ASSIGNMENT:
Among the lines below, copy exactly those from the one with "Open the Facebook" through the one with "Given: Click the first", counting both ends.

THE INPUT:

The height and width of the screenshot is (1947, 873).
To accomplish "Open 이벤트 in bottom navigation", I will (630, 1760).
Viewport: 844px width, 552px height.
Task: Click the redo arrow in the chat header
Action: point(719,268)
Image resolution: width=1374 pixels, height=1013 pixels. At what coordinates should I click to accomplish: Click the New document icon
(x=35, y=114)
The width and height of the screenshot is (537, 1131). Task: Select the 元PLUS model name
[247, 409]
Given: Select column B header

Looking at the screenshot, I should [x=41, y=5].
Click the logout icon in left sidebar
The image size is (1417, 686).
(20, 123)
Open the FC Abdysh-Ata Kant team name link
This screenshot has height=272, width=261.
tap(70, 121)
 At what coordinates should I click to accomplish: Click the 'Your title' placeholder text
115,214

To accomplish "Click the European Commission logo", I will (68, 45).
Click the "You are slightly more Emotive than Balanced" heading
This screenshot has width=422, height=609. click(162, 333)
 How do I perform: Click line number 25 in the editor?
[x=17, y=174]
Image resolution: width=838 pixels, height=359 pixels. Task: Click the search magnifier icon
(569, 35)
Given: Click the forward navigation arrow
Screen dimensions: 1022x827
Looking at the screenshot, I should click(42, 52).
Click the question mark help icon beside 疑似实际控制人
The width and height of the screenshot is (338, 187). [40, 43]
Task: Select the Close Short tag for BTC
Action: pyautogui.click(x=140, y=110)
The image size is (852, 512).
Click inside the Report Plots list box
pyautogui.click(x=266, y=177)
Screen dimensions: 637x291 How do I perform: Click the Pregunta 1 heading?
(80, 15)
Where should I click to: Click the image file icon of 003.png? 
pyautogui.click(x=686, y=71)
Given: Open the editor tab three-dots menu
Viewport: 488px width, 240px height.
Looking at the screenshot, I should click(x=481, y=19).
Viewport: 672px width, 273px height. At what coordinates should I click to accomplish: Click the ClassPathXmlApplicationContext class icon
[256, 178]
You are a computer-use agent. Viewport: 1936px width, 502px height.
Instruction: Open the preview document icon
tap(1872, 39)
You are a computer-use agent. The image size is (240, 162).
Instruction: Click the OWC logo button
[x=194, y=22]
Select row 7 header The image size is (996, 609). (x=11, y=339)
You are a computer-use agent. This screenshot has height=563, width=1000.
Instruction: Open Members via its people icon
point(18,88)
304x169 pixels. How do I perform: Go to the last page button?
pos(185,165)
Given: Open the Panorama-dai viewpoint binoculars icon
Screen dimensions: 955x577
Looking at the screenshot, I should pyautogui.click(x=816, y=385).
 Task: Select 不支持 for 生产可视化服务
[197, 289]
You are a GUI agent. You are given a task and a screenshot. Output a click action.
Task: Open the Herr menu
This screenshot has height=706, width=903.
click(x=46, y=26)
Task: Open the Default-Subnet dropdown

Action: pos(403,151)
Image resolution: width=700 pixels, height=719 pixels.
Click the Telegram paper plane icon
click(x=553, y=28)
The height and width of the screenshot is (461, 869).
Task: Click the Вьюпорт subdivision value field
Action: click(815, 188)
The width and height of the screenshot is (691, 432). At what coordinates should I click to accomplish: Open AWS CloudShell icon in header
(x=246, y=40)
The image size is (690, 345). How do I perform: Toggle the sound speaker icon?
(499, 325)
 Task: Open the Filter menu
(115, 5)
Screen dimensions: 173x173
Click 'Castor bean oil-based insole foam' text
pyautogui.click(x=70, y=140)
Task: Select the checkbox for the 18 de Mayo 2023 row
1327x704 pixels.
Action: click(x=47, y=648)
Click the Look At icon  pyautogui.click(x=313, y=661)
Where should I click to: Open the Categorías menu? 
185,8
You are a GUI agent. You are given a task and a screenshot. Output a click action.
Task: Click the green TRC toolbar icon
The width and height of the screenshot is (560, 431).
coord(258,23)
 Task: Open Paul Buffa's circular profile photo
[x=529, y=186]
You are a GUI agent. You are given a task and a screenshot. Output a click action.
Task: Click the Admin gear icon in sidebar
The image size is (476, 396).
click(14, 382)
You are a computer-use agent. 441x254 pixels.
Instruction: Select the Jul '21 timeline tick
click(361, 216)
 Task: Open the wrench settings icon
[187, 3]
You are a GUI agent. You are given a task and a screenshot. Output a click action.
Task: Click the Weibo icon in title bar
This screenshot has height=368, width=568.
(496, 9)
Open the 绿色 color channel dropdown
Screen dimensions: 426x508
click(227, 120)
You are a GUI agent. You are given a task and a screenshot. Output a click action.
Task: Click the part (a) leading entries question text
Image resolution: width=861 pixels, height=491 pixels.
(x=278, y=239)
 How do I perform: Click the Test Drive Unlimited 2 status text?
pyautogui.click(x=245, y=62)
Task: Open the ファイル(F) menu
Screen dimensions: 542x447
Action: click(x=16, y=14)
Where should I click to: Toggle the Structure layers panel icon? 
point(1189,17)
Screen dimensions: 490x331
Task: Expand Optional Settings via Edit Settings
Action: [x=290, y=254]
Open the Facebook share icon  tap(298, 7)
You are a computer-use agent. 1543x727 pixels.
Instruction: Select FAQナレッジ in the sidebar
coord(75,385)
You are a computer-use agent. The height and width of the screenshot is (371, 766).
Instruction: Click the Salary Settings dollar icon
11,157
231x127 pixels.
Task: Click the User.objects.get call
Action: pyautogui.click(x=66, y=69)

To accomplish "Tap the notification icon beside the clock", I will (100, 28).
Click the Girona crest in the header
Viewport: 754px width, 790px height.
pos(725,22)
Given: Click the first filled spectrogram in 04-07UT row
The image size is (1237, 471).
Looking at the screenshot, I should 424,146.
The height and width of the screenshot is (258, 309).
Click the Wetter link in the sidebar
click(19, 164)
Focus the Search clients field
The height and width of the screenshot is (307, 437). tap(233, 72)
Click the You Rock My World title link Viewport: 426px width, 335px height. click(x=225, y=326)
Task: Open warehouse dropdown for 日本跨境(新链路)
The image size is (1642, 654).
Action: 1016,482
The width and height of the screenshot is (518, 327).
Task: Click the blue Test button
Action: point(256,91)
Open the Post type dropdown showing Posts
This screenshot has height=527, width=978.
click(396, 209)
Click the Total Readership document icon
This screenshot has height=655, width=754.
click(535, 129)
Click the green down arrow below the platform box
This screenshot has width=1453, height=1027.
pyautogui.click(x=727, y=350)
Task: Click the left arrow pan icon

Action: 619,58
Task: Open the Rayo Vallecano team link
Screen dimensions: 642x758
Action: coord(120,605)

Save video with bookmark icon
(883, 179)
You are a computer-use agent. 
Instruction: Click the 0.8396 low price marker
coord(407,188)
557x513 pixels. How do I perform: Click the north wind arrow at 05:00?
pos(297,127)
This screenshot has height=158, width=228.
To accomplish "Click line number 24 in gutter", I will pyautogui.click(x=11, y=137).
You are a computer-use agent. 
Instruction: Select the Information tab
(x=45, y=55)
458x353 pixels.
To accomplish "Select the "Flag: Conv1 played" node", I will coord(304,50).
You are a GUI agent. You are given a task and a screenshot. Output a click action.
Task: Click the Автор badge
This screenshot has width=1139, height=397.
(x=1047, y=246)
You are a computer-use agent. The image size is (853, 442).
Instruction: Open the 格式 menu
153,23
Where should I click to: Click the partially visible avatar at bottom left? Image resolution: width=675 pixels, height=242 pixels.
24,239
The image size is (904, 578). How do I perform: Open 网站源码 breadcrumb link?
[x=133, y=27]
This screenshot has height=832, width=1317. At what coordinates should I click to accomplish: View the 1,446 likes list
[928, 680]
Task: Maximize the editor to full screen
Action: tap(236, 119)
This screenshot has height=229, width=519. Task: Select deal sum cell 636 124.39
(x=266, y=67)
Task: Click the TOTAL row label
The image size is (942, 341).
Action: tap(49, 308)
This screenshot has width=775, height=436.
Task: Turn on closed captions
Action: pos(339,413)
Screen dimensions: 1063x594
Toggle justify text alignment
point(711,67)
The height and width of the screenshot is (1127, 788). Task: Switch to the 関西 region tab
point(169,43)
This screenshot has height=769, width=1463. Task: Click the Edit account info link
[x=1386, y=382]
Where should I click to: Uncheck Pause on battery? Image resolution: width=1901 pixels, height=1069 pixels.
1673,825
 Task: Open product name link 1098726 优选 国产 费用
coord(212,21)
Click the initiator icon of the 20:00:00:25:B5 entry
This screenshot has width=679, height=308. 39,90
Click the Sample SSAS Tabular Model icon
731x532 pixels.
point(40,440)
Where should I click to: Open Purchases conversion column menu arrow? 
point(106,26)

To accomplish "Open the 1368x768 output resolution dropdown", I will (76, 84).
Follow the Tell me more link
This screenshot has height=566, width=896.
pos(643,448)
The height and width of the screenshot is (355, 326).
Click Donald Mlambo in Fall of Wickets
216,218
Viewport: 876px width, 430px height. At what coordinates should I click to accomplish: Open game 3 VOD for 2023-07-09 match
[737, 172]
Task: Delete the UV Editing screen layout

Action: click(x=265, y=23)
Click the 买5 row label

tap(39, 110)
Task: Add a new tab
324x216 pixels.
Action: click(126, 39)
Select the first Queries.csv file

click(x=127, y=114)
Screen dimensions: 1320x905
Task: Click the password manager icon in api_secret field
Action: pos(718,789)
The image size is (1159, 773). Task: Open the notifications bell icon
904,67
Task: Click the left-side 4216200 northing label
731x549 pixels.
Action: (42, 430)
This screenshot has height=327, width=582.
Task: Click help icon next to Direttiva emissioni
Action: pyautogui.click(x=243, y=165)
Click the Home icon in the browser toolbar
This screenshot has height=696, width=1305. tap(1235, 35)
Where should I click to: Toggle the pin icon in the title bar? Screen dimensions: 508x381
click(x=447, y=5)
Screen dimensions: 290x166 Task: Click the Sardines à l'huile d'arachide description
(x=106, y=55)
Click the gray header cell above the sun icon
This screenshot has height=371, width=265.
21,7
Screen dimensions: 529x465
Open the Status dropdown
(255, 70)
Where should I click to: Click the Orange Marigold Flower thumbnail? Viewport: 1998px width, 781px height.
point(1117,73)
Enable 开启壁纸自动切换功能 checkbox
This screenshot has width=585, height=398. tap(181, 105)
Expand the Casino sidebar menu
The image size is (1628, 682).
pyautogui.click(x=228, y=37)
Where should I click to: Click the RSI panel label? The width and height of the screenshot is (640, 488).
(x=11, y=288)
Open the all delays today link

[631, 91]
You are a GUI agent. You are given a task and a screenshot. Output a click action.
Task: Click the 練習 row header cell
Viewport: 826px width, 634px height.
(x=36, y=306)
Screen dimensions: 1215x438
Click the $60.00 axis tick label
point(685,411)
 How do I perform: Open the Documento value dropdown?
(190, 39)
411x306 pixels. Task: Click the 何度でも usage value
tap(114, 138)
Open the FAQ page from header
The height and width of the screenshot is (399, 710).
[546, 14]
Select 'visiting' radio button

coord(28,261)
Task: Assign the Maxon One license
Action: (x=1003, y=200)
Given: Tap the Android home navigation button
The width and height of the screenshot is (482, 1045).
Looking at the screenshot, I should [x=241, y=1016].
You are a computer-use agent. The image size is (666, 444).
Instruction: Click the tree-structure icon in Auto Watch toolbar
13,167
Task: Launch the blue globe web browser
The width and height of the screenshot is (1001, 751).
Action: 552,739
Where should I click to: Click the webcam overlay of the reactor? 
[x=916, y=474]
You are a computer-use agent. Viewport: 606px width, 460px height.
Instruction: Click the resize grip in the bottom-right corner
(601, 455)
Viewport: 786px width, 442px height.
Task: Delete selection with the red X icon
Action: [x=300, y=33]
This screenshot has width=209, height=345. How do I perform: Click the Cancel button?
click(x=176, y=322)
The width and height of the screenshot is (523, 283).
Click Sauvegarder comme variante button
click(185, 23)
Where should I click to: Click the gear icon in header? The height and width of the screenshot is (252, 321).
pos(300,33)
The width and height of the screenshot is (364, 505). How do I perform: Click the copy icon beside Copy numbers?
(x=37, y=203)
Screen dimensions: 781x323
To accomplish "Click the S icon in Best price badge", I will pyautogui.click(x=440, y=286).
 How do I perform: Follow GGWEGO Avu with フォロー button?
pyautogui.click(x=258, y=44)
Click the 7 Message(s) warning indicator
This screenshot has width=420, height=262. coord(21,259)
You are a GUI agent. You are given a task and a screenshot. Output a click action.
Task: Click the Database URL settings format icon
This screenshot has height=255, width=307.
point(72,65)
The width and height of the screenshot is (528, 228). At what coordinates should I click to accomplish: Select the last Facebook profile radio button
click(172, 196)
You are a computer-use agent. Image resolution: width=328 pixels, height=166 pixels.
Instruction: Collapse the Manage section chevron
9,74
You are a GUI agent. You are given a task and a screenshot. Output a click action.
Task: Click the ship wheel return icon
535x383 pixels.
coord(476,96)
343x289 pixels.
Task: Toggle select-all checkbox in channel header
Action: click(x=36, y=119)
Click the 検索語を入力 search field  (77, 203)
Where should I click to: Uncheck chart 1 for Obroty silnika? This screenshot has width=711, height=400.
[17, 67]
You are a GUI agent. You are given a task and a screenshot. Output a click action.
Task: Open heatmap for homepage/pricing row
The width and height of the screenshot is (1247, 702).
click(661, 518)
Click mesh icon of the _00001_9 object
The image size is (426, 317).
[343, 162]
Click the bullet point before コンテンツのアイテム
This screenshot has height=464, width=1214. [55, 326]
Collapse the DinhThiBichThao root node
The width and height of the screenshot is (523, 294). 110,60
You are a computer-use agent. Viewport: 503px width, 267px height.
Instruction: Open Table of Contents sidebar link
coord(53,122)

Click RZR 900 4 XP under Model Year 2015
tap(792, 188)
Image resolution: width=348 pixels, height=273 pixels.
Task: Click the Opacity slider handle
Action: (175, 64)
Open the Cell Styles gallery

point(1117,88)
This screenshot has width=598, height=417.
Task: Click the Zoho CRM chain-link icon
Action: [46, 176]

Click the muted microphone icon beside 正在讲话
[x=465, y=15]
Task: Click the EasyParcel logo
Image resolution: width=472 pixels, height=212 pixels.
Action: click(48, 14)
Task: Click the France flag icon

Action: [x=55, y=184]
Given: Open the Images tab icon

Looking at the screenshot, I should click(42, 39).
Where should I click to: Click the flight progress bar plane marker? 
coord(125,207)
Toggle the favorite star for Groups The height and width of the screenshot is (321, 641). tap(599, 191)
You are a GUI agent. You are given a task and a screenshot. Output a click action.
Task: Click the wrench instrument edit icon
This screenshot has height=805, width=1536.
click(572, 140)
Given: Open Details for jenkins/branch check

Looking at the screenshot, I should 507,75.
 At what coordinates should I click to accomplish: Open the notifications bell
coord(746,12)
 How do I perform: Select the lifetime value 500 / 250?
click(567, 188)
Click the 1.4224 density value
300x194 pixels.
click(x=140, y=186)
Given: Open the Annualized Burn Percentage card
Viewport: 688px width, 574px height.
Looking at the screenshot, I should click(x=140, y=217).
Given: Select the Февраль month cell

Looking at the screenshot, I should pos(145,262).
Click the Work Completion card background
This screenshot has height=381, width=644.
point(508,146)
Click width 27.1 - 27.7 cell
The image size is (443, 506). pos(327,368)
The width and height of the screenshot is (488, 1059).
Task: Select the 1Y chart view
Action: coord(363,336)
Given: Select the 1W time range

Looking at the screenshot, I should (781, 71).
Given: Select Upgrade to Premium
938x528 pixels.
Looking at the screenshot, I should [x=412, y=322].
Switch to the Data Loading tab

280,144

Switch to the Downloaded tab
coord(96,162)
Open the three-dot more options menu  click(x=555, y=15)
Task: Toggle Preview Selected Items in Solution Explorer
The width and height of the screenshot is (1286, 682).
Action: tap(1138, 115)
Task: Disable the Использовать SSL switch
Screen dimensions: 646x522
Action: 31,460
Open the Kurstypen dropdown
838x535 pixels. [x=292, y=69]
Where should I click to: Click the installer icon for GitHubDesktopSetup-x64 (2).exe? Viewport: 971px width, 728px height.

ANSWER SECTION:
Open the Facebook share icon  tap(298, 7)
You are a computer-use agent. 1543x727 pixels.
Instruction: Select FAQナレッジ in the sidebar
coord(75,385)
You are a computer-use agent. The height and width of the screenshot is (371, 766).
Instruction: Click the Salary Settings dollar icon
11,157
231x127 pixels.
Task: Click the User.objects.get call
Action: pyautogui.click(x=66, y=69)

To accomplish "Tap the notification icon beside the clock", I will (100, 28).
Click the Girona crest in the header
Viewport: 754px width, 790px height.
pos(725,22)
Given: Click the first filled spectrogram in 04-07UT row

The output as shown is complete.